The Enkitec Extreme Exadata Expo (E4) event is over, but I still have plenty to say about the technology. The event was a great success, with plenty of interesting speakers and presentations. I was particularly keen to hear Frits Hoogland’s comments on Exadata and OLTP, Richard Foote on Indexes, and Maria Colgan’s comments on how Oracle is making changes to the optimizer to understand Exadata a little better.
All three presentations were interesting – but Maria’s was possiby the most important (and entertaining). In particular she told us about two patches for 126.96.36.199, one current and one that is yet to be released (unfortunately I forgot to take note of the patch numbers – ed: but they’ve been supplied by readers’ comment below).
The patch that is currently available introduces a new option for dbms_stats.gather_system_stats(). Pass in the parameter value ‘Exadata’ and (along with any other steps) the code will set the MBRC stored statistic to 128. If this looks like a familiar idea, check this comment on an earlier post:
It’s slightly worrying that when you set up a (datawarehouse) system on Exadata it might be a good idea – at least in the short term – to set the db_file_multiblock_read_count to 128 because you really do want Oracle to think that tablescans are, in general, a pretty good fast option – we’ve only just got over persuading people that you shouldn’t set this parameter in any version of 10g or above
It’s nice to know that with the right patch we now have a proper way to get the effect we need. (I can’t help thinking, though, that since a scan in Exadata is effectively “Parallel N” when N is the number of cell servers, it might be even better if the fix changed the MBRC to allow for a significant percentage of N.)

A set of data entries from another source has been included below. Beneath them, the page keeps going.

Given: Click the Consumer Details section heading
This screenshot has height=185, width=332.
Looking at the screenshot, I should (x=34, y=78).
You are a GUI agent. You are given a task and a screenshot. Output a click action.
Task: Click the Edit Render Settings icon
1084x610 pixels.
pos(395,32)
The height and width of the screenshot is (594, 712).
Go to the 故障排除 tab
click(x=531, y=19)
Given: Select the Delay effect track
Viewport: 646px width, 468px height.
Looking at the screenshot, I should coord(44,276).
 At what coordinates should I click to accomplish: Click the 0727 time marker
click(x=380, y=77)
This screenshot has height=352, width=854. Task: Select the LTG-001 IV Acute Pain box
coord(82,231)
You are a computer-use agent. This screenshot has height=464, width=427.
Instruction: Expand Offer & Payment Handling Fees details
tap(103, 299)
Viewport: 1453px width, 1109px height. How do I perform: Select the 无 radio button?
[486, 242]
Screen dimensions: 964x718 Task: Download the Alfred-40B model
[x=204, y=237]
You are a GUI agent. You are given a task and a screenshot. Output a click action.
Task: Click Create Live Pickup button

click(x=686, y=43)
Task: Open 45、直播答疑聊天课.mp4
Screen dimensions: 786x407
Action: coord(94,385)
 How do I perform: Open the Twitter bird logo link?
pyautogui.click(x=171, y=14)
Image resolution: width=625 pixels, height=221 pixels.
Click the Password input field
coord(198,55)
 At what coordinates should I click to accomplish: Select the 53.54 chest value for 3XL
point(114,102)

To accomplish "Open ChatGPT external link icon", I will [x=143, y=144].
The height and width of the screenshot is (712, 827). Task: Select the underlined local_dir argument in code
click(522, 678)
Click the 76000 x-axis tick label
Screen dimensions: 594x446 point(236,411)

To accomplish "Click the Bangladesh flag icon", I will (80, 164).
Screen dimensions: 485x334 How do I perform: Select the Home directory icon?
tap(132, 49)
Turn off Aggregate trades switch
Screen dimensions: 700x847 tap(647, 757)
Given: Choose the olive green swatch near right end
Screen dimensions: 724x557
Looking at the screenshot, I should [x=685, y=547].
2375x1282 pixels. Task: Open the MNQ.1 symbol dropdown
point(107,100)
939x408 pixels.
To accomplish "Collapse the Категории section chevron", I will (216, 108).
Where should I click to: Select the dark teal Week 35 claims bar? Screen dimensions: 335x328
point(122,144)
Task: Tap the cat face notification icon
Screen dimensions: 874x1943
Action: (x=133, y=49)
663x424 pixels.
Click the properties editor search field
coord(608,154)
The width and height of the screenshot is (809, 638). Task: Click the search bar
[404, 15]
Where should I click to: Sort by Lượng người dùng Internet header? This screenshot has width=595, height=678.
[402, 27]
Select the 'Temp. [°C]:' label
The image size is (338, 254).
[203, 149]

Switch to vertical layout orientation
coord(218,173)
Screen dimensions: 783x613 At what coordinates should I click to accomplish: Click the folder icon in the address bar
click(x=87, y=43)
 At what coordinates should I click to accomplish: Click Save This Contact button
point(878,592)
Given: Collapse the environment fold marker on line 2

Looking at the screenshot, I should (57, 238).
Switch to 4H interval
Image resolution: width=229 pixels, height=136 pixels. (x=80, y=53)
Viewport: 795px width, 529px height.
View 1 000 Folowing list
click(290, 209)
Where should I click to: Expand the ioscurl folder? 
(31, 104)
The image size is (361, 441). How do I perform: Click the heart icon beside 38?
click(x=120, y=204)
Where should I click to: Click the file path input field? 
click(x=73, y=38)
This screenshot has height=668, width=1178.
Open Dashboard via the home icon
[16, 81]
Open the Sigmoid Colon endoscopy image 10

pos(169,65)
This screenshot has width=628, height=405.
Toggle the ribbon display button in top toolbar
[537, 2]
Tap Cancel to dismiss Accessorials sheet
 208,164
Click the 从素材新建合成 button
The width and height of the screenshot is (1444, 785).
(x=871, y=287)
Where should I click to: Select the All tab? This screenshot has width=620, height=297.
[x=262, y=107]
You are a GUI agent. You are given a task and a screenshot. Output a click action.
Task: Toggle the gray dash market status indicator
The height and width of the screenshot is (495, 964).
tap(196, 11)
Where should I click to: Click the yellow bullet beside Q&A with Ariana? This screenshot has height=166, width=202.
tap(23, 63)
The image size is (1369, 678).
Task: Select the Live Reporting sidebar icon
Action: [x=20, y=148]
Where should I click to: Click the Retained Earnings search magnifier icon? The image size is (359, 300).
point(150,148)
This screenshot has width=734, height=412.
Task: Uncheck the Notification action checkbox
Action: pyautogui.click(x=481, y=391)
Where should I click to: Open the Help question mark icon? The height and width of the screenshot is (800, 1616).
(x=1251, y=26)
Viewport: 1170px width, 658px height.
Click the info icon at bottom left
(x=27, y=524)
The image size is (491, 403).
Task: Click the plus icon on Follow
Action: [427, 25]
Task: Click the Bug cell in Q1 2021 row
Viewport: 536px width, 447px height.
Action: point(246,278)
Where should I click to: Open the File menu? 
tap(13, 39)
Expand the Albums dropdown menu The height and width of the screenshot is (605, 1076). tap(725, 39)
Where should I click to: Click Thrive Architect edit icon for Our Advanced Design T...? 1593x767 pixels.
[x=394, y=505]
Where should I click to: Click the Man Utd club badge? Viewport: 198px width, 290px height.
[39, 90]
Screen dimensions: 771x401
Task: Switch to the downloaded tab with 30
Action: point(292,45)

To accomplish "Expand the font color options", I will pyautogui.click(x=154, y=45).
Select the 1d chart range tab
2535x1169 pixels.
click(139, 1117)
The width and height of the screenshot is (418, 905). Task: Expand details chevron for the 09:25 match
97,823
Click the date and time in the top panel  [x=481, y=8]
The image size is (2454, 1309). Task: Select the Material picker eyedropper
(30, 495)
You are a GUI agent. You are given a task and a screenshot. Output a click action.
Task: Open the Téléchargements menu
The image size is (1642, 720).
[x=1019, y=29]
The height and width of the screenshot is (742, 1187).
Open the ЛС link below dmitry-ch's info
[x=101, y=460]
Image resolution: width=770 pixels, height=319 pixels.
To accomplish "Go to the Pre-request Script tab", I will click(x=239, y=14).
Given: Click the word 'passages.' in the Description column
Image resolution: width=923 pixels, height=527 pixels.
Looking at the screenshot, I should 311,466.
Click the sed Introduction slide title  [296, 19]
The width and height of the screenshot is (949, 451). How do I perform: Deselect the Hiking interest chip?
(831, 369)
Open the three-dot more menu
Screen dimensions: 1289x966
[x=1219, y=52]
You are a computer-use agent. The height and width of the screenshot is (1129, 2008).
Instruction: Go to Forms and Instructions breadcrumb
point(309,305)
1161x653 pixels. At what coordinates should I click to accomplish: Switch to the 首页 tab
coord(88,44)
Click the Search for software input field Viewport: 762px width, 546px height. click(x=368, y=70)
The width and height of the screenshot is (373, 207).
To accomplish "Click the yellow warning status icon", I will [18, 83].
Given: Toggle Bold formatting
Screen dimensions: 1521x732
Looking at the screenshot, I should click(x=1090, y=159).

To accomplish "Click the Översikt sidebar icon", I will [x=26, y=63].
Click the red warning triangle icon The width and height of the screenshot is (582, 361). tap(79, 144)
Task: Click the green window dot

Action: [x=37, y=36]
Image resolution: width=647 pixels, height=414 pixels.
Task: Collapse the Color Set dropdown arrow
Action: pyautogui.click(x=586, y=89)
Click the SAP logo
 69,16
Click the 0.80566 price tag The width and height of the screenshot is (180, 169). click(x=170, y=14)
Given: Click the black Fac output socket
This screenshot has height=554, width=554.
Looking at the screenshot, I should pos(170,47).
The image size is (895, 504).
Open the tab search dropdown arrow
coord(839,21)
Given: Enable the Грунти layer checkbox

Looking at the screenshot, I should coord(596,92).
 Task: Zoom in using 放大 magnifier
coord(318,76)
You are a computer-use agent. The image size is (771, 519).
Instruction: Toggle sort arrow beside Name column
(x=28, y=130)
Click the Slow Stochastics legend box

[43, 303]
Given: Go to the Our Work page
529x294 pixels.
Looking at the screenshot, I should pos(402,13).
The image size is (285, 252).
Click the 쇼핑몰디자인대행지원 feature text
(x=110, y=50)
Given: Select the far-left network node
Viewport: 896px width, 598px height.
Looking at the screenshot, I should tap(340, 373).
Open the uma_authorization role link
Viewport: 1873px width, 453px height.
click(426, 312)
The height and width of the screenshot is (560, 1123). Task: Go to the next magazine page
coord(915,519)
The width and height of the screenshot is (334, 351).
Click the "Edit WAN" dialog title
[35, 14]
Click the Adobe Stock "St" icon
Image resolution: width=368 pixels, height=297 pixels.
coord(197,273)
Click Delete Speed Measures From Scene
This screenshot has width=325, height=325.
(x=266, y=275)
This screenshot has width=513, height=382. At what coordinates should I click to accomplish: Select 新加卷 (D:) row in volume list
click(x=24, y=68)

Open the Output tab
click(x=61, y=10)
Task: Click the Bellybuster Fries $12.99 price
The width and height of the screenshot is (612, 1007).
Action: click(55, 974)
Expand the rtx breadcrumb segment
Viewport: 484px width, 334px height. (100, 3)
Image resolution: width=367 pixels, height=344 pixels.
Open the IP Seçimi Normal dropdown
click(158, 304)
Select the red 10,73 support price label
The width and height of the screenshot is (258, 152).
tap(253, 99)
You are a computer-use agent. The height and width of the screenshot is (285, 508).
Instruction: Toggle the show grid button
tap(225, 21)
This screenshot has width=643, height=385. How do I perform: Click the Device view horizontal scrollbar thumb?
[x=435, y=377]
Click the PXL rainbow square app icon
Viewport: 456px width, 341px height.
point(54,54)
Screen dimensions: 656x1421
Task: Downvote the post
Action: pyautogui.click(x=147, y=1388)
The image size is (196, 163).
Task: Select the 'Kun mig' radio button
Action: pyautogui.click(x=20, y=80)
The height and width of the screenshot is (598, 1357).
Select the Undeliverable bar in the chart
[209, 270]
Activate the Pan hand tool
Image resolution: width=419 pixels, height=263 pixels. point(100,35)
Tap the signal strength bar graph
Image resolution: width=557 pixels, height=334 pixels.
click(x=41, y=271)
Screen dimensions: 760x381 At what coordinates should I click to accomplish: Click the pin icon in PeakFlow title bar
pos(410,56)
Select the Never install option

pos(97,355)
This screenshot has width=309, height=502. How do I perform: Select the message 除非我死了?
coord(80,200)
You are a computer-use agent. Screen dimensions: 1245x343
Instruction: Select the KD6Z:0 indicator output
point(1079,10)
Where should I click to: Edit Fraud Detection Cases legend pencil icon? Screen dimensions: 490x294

The patch that is not yet available addresses the problem I described in the same post, that a sample query took 0.7 seconds to complete on an uncompressed table, 77 seconds if the table was compressed at “query high”, and 3,000 seconds when compressed at “archive high.” Here’s the slide I presented at the conference, where I explained why compression made the queries run so slowly, and how I had reduced the run-time from 3,000 seconds to 16 seconds by optimising the query:
As you can see, the query is just “select from single table by index range scan”. The bottom half of the slide gives you an indication of why the performance is so bad – the numbers give an indication of how the data is scattered through the table, and represent the order in which the rows are fetched as the query walks the index; and every “block” in the picture is a separate compression unit, which has to be de-compressed each time it is visited. Because of the data pattern, and because Exadata will only keep one decompressed unit in the PGA at any moment, my query decompresses one compression unit for every single row fetched – and that’s a lot of CPU disappearing from the compute node of an Exadata system.
So how can you rewrite the query to optimise it ? Here’s how – and it’s a method that can have an effect whether or not you’re using Exadata, but it’s only with HCC that you’re really likely to see a dramatic difference in CPU usage (in more traditional systems it can have quite an impact on physical I/O):
select /*+ leading(v1 t1_ah) use_nl(t1_ah) monitor */ max(t1_ah.padding) from ( select /*+ index(t1_ah) no_merge no_eliminate_oby */ rowid r1 from t1_ah where n_128k between 1000 and 1999 order by r1 ) v1, t1_ah where t1_ah.rowid = v1.r1 ;
It’s my old “two-step” approach to visiting tables and indexes. Get the rowids you really need, and visit the table later. In this case, though, I’ve sorted the rowids before I visit the data. The effect of this sort is that I visit each table block (or, in the case of Exadata, each Compression Unit) just once, and pin it (or, in Exadata, keep the decompressed unit in the PGA) until I’ve extracted all the rows from it that I need.
So, you might ask, how will the patch optimise for indexed access in Exadata ? The optimizer will be allowed to introduce a new operation between an “index range scan” and a “table access by rowid” – and the operation will be called (something like) “sort by datablock address”. (And if you think I’m feeling smug about pre-empting the optimizer group, you’d be right – but then I don’t have to change and test the source code, of course, so I had a timing advantage.)
Footnote: When I saw the “index pre-fetching” change to the nested loop join in Oracle 9i (and that’s long before the NLJ_batching feature of 11g), I had assumed that this sorting step was part of the strategy. So the Exadata strategy looks like something I’ve been waiting for for the last 10 years or so.
Update: According to document 10248538.8 the call to dbms_stats.gather_system_stats(‘Exadata’) sets the MBRC statistic to the “true I/O size” – which seems to mean it will end up matching whatever has been set, or defaulted, for parameter db_file_multiblock_read_count.
A new hint appeared in 188.8.131.52 to address this issue: /*+ cluster_by_rowid(alias) */, possibly back-ported from 184.108.40.206 where it’s also available.